Write out the listing below exactly, and omit any images you find in it.

▶ Dataset excerpts:
╔══

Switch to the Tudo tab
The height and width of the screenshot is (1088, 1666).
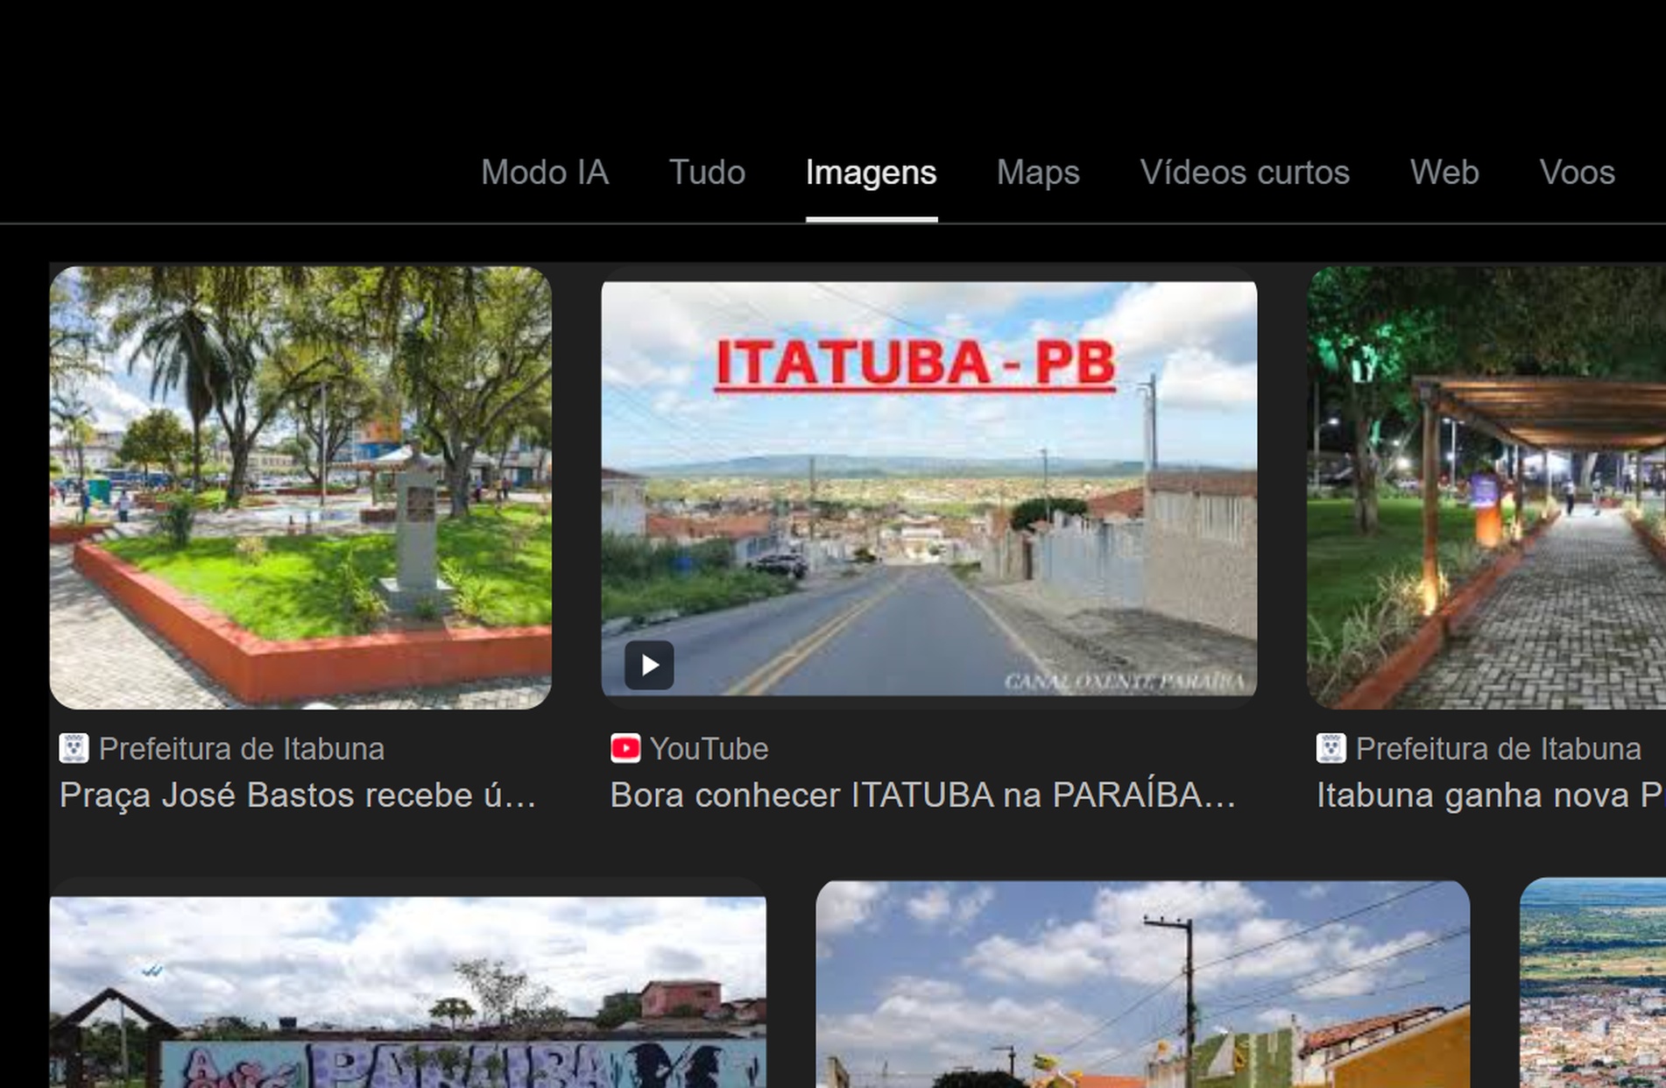pos(707,173)
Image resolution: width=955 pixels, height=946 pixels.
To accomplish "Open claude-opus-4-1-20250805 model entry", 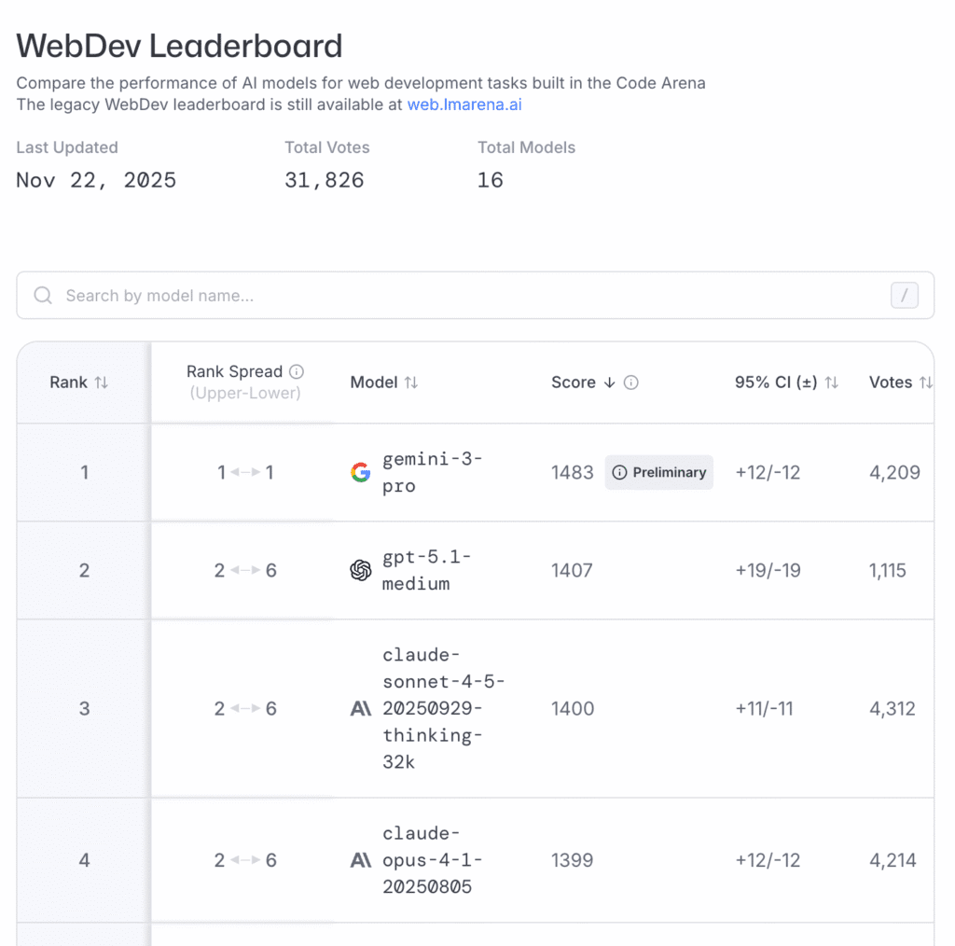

╚══

▶ Your response:
Switch to the Tudo tab
The height and width of the screenshot is (1088, 1666).
pos(707,173)
Image resolution: width=955 pixels, height=946 pixels.
To accomplish "Open claude-opus-4-1-20250805 model entry", 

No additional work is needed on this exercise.